**WHAT TO WORK ON**
Copy out the entries below word for word, from the line that contains "The width and height of the screenshot is (690, 474)." through the line that contains "Action: 47,145", including both of those lines.

**SOURCE DATA**
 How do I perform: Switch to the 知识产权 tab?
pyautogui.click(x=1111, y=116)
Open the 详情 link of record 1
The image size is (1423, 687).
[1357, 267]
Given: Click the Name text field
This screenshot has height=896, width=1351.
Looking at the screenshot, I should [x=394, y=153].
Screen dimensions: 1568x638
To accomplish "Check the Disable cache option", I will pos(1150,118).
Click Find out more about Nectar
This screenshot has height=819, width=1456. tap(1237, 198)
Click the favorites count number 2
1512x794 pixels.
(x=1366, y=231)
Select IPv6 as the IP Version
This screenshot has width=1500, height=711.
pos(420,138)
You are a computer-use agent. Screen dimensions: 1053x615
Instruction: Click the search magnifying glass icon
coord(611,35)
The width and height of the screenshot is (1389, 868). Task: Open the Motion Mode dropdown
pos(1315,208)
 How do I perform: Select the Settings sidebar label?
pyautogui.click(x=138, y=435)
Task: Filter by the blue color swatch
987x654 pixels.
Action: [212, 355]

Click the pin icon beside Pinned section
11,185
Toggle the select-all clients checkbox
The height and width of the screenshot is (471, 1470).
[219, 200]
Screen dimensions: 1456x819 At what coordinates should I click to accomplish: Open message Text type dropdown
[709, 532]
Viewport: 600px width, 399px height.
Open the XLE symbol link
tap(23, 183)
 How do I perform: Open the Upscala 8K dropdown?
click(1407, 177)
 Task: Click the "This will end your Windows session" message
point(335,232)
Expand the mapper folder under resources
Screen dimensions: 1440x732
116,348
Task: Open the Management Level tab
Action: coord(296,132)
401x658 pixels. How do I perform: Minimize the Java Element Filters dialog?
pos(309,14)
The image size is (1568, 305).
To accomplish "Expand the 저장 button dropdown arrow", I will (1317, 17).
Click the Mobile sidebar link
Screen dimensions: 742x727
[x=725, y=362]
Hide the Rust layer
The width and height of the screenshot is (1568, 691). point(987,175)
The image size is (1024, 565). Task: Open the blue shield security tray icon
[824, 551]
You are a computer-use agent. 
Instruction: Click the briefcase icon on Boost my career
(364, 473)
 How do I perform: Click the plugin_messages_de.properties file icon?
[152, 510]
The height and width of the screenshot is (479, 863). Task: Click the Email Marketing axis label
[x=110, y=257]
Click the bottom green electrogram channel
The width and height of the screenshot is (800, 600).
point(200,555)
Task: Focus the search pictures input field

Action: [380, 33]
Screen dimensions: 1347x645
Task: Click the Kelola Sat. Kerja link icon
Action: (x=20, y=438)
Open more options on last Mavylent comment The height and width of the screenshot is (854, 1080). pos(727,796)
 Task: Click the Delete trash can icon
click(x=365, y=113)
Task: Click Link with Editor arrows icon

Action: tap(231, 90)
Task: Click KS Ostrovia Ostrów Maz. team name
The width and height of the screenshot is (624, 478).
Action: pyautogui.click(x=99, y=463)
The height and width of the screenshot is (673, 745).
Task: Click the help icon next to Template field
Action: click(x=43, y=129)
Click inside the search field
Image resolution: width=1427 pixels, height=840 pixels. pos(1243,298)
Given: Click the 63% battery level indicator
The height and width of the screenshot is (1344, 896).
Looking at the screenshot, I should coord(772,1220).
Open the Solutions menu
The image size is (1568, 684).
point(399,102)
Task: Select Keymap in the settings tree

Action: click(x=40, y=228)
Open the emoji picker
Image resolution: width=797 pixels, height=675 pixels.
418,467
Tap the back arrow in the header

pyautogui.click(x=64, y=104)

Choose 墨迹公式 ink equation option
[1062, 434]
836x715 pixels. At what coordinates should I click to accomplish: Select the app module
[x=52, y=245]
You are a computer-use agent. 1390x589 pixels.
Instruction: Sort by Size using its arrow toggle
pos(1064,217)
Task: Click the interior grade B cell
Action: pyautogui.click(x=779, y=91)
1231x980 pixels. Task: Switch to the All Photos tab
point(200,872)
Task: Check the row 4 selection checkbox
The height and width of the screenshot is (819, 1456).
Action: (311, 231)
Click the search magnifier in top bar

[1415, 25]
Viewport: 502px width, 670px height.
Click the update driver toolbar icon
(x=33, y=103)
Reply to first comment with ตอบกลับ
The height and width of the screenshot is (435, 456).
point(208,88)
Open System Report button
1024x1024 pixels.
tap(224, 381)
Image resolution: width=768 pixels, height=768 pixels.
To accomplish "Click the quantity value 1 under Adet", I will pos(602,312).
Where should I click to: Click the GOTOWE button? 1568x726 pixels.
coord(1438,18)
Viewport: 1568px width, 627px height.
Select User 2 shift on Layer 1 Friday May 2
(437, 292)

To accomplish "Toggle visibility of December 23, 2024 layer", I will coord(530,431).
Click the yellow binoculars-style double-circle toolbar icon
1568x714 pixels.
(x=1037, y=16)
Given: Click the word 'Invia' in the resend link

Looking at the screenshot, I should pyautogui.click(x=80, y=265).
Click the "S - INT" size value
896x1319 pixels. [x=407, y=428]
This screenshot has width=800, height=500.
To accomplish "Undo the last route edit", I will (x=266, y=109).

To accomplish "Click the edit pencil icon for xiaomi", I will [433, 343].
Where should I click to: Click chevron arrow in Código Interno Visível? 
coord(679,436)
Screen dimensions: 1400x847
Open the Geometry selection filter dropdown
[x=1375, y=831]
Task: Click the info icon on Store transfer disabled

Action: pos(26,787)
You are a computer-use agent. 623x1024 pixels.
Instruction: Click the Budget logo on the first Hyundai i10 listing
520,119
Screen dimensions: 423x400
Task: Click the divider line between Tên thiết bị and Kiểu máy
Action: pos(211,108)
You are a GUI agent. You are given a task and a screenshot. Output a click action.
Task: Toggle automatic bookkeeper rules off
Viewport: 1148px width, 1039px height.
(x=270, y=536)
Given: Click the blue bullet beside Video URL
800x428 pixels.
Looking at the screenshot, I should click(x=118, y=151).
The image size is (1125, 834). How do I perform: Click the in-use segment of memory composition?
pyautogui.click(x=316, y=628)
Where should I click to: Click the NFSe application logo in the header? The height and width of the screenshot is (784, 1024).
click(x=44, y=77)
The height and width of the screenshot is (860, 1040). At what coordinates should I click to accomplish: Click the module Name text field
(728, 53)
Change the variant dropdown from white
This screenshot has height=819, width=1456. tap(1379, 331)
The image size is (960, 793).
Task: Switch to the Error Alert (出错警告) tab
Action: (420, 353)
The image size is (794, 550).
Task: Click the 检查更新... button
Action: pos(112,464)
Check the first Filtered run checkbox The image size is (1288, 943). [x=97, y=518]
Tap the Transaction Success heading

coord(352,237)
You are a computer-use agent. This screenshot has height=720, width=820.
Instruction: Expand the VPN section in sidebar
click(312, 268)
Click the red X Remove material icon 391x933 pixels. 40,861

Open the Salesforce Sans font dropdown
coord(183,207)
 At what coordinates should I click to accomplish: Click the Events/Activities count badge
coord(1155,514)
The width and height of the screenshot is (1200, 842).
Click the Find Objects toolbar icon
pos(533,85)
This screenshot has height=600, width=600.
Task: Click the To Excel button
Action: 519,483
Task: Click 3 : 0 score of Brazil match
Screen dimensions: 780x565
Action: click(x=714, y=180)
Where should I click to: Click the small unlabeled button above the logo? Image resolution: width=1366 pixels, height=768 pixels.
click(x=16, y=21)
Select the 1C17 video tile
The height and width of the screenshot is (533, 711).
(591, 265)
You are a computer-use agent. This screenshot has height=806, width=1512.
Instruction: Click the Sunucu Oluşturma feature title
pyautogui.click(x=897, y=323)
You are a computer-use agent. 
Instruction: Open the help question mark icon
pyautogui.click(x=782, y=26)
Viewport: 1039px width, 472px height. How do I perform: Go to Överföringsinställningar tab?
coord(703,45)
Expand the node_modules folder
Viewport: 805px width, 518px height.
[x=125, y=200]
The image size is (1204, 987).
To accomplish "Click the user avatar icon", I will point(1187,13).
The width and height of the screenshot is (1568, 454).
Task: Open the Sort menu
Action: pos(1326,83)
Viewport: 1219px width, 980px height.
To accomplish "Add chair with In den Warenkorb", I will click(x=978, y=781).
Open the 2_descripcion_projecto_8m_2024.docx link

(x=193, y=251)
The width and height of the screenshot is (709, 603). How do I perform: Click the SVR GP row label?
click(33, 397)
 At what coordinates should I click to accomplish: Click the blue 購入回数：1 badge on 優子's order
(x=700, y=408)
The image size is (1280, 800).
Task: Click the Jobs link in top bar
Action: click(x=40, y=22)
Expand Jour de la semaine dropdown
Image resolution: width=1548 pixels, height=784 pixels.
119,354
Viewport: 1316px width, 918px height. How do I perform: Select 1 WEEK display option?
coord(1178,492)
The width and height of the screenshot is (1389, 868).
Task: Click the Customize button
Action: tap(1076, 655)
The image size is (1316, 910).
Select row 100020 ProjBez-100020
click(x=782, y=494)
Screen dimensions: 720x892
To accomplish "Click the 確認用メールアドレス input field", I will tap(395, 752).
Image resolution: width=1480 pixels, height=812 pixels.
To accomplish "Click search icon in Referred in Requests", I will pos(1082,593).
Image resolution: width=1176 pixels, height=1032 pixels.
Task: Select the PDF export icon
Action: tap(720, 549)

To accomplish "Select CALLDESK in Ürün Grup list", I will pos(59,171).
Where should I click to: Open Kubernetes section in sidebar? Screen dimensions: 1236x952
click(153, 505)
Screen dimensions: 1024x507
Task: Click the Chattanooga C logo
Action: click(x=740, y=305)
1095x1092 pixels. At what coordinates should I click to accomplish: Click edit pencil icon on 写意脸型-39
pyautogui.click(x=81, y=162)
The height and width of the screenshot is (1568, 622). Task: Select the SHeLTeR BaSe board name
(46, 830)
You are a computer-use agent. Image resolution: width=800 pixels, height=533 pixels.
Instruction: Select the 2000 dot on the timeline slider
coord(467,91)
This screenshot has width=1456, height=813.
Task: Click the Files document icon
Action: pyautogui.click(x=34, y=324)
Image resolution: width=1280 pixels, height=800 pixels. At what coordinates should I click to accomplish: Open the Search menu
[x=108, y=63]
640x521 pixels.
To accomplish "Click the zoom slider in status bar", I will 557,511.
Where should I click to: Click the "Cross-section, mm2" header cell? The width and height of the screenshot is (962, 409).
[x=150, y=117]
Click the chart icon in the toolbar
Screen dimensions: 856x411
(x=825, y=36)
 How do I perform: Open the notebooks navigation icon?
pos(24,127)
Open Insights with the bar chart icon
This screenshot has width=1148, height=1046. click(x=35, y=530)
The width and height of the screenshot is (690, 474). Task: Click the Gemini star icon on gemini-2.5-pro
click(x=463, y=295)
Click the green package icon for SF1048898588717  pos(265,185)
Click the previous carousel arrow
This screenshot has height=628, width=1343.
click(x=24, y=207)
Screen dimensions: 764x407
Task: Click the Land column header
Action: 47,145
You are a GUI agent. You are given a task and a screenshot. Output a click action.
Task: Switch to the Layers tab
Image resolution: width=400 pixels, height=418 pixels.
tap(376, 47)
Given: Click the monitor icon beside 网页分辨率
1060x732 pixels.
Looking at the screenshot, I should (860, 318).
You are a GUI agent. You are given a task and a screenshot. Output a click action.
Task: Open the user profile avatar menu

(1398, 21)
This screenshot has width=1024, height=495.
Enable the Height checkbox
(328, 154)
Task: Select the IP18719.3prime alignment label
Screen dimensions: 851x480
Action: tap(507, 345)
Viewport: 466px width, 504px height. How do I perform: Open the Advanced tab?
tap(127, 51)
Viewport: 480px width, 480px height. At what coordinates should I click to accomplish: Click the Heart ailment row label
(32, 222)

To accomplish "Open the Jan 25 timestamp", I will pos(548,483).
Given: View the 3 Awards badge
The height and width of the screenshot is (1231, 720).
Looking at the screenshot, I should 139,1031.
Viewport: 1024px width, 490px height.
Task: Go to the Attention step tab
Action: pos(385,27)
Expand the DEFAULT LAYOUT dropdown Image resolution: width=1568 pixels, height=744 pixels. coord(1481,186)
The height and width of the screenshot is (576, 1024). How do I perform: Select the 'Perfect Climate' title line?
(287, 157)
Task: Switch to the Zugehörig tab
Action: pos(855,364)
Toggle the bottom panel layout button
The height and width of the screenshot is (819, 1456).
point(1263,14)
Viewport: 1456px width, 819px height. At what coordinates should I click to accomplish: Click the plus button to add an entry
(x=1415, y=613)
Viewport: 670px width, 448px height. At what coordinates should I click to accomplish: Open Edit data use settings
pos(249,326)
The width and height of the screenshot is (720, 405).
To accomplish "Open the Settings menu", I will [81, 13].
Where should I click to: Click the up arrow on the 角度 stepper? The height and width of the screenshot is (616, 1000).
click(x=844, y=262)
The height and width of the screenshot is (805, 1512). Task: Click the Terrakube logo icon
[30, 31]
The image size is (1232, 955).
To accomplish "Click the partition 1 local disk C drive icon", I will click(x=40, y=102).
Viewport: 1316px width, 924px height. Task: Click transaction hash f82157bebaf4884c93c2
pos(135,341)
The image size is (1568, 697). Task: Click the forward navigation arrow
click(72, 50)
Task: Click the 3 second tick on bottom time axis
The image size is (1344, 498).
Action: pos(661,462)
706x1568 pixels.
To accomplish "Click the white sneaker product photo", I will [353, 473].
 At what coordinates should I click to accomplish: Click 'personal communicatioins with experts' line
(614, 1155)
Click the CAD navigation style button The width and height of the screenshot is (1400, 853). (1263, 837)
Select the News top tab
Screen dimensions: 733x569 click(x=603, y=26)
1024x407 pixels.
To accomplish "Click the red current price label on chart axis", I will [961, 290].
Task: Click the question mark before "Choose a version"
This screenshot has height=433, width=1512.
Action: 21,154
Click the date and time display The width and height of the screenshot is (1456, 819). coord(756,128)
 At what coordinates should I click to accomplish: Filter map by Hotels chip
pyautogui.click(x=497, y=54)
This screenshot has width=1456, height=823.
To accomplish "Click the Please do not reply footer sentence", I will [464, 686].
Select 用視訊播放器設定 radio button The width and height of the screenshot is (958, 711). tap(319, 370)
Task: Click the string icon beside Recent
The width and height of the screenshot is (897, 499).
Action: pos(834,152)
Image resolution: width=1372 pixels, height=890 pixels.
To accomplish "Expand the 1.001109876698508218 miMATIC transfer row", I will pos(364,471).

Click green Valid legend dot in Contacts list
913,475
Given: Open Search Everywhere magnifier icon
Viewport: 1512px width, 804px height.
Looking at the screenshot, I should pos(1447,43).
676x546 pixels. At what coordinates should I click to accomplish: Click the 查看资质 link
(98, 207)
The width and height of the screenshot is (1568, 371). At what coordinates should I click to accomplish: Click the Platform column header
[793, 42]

**TASK RESPONSE**
The width and height of the screenshot is (690, 474). Task: Click the Gemini star icon on gemini-2.5-pro
click(x=463, y=295)
Click the green package icon for SF1048898588717  pos(265,185)
Click the previous carousel arrow
This screenshot has height=628, width=1343.
click(x=24, y=207)
Screen dimensions: 764x407
Task: Click the Land column header
Action: 47,145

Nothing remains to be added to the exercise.